Work task | Compute how many lines in the data below hold the word "section", then report that number with nothing else.

-------

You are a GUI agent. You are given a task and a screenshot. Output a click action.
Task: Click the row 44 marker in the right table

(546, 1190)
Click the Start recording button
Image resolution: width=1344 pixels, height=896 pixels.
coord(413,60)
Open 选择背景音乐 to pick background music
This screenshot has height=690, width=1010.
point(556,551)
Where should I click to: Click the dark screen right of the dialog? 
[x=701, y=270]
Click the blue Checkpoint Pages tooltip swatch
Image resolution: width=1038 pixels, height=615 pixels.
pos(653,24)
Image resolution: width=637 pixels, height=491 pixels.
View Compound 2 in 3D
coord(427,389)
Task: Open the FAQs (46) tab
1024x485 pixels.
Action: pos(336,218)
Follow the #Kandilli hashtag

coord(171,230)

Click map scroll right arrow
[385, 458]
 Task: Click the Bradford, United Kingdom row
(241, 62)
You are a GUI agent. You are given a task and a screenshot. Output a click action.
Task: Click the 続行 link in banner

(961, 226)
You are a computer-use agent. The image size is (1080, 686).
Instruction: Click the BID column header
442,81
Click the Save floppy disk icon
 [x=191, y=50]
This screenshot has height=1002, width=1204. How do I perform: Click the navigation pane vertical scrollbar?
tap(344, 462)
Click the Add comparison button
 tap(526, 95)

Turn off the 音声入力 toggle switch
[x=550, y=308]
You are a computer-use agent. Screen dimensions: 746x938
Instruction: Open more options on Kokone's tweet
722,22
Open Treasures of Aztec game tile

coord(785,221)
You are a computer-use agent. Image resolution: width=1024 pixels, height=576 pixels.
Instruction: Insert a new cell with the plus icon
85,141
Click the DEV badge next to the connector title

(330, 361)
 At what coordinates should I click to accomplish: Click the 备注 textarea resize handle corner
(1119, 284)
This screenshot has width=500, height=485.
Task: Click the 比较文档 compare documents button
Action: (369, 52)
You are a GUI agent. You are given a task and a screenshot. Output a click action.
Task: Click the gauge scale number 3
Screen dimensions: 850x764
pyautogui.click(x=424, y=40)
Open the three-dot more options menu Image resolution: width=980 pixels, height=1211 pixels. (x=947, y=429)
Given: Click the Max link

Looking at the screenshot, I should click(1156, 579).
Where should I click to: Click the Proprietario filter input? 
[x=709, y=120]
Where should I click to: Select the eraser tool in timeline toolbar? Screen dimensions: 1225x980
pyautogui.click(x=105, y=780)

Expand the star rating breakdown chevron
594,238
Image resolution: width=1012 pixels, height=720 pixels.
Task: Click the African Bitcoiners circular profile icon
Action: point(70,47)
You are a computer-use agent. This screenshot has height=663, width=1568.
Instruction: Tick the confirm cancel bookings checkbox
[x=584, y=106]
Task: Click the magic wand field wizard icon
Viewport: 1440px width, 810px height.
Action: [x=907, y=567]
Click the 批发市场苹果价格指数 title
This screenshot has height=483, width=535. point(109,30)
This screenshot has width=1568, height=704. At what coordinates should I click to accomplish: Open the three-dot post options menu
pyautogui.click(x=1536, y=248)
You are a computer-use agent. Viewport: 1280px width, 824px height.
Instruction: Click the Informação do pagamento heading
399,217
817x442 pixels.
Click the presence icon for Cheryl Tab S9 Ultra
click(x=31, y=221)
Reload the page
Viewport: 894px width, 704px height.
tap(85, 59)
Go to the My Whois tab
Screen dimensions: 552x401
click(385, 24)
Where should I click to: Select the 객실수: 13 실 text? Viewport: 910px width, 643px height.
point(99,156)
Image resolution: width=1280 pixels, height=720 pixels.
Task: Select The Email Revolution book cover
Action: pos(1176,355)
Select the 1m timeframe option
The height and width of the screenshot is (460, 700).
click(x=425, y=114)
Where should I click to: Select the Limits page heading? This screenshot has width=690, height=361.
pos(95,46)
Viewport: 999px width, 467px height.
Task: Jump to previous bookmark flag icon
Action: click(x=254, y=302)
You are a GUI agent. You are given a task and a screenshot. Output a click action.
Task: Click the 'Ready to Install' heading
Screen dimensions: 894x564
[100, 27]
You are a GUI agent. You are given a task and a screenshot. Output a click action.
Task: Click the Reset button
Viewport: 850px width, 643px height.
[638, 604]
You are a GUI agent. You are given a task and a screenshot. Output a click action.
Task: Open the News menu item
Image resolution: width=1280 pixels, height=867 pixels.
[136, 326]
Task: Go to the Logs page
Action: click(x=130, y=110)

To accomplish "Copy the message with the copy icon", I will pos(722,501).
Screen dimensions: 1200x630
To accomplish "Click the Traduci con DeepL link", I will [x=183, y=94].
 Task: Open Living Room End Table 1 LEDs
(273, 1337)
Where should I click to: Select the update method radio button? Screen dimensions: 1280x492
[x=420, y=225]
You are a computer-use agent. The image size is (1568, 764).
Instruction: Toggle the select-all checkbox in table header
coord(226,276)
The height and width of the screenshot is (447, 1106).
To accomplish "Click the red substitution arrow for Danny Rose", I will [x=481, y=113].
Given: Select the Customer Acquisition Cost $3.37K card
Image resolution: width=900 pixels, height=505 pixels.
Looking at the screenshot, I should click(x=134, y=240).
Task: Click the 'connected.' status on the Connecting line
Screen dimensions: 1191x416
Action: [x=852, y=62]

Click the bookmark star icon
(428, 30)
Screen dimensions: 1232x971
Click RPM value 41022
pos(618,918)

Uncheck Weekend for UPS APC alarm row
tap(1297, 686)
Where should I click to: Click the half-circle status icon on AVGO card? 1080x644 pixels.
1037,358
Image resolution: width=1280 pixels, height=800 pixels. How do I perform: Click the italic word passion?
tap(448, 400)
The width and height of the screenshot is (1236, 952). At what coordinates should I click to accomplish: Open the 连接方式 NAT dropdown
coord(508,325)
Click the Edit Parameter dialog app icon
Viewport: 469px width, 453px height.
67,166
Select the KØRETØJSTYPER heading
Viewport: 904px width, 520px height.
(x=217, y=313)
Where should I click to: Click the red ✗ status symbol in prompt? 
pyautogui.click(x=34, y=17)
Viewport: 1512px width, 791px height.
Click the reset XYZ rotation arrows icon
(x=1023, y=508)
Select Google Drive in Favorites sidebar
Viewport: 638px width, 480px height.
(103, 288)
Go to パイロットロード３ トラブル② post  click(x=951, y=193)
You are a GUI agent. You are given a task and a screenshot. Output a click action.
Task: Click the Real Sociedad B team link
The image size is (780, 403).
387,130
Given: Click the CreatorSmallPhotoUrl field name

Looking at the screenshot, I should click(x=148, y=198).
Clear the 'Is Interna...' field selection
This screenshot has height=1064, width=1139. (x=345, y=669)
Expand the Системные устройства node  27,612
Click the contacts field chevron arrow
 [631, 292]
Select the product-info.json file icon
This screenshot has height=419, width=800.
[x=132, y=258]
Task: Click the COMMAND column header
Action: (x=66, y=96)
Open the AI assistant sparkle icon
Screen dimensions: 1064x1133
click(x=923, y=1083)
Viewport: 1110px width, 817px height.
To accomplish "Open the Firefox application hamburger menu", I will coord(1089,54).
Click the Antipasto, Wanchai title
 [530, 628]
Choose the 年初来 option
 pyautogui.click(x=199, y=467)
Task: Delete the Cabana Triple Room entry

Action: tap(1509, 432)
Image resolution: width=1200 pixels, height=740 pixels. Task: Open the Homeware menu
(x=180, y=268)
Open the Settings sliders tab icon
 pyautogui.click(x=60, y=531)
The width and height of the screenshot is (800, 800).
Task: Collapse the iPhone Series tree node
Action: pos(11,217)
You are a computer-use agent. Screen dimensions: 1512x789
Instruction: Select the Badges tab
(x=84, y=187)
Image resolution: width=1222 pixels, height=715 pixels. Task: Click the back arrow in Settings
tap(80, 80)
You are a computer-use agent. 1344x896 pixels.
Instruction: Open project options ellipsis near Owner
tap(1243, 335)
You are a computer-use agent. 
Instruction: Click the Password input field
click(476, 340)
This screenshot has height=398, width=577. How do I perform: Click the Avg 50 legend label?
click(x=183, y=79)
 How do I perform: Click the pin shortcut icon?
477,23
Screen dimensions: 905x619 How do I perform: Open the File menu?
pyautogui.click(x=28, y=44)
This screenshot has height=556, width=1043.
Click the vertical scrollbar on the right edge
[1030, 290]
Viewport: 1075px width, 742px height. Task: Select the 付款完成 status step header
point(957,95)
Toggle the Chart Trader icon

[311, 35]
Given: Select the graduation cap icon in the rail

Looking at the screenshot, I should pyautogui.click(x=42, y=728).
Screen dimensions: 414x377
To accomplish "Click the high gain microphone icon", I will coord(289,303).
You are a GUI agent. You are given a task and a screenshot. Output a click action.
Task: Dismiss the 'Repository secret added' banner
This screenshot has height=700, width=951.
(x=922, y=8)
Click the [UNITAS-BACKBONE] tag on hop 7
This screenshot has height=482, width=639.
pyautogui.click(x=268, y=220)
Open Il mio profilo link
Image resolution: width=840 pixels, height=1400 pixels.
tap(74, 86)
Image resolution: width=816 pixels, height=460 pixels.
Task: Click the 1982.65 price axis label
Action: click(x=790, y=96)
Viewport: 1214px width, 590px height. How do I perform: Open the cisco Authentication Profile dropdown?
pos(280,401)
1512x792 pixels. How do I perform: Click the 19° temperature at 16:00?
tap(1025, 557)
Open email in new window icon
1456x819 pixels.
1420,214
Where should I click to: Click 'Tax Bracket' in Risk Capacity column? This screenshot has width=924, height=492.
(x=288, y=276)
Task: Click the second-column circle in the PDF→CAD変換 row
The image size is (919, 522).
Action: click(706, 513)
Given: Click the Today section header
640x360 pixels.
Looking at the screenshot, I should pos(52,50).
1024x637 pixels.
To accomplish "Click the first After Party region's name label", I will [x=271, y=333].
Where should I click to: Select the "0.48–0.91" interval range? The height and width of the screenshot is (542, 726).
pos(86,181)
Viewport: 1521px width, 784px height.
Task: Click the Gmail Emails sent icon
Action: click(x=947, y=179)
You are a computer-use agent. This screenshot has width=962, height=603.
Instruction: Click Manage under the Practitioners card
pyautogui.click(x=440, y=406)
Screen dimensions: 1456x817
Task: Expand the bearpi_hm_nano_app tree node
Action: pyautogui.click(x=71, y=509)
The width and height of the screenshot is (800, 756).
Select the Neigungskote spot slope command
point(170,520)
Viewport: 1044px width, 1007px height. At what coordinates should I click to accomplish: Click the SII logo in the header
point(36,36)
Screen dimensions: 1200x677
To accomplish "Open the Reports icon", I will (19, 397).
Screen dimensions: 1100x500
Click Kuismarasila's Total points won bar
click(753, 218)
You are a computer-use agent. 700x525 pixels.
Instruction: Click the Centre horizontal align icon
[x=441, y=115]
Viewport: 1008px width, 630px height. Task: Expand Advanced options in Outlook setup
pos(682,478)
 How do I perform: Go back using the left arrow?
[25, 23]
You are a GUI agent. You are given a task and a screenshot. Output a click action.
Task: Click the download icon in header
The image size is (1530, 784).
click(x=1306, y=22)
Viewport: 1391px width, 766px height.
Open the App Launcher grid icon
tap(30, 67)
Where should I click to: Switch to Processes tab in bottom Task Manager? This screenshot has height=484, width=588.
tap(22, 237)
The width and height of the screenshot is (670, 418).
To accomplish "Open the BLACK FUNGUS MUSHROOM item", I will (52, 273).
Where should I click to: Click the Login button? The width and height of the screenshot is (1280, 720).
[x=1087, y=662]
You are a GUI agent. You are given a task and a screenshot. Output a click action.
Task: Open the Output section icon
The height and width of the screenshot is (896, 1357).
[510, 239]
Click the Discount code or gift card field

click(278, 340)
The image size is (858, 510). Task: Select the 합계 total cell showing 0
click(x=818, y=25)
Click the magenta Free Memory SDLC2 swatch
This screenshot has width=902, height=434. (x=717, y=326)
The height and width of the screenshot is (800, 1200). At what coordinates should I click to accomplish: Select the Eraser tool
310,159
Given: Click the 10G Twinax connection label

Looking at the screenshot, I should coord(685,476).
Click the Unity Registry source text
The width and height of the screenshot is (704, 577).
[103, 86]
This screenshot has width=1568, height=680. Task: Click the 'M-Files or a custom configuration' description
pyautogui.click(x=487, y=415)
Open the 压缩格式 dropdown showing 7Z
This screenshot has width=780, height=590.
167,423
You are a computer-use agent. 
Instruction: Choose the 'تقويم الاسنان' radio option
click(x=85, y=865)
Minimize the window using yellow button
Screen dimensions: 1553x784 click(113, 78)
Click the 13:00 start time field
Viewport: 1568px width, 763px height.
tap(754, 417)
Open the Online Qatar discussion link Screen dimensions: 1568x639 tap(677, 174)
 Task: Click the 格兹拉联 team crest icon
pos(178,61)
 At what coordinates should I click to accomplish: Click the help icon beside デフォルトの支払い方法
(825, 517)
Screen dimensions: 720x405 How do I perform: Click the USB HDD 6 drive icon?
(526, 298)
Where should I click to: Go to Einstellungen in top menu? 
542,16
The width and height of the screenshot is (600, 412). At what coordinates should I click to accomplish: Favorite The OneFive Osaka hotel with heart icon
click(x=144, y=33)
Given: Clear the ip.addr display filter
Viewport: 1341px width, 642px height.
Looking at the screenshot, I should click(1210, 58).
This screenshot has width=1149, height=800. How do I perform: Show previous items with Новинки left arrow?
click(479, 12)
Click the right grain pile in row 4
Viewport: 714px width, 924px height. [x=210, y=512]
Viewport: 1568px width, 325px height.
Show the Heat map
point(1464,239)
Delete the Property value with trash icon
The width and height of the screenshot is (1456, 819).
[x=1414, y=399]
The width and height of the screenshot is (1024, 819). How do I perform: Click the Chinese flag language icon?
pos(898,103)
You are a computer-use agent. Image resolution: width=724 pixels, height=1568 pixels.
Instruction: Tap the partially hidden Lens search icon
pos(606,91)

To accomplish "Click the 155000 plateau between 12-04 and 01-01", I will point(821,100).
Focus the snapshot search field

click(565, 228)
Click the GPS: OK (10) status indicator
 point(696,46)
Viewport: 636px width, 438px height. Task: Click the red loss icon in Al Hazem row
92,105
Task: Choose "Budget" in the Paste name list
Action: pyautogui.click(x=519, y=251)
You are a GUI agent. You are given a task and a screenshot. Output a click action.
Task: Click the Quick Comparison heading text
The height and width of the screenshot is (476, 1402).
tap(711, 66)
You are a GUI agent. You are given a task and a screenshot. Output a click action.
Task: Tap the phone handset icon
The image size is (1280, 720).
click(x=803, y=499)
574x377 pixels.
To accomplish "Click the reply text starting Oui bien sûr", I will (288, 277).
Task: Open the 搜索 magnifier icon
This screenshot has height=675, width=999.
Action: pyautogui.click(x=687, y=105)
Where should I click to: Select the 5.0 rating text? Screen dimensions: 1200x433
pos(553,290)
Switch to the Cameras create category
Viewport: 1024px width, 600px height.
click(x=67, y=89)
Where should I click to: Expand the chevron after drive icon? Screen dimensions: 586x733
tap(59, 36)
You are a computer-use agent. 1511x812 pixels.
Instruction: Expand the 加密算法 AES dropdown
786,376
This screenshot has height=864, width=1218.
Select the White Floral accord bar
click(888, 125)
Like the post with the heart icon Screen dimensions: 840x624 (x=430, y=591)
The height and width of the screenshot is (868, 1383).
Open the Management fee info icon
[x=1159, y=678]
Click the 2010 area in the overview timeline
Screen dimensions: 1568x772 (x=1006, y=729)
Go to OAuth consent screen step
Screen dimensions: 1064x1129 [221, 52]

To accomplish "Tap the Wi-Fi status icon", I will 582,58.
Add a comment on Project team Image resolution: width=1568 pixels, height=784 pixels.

-------

Solved problem | 2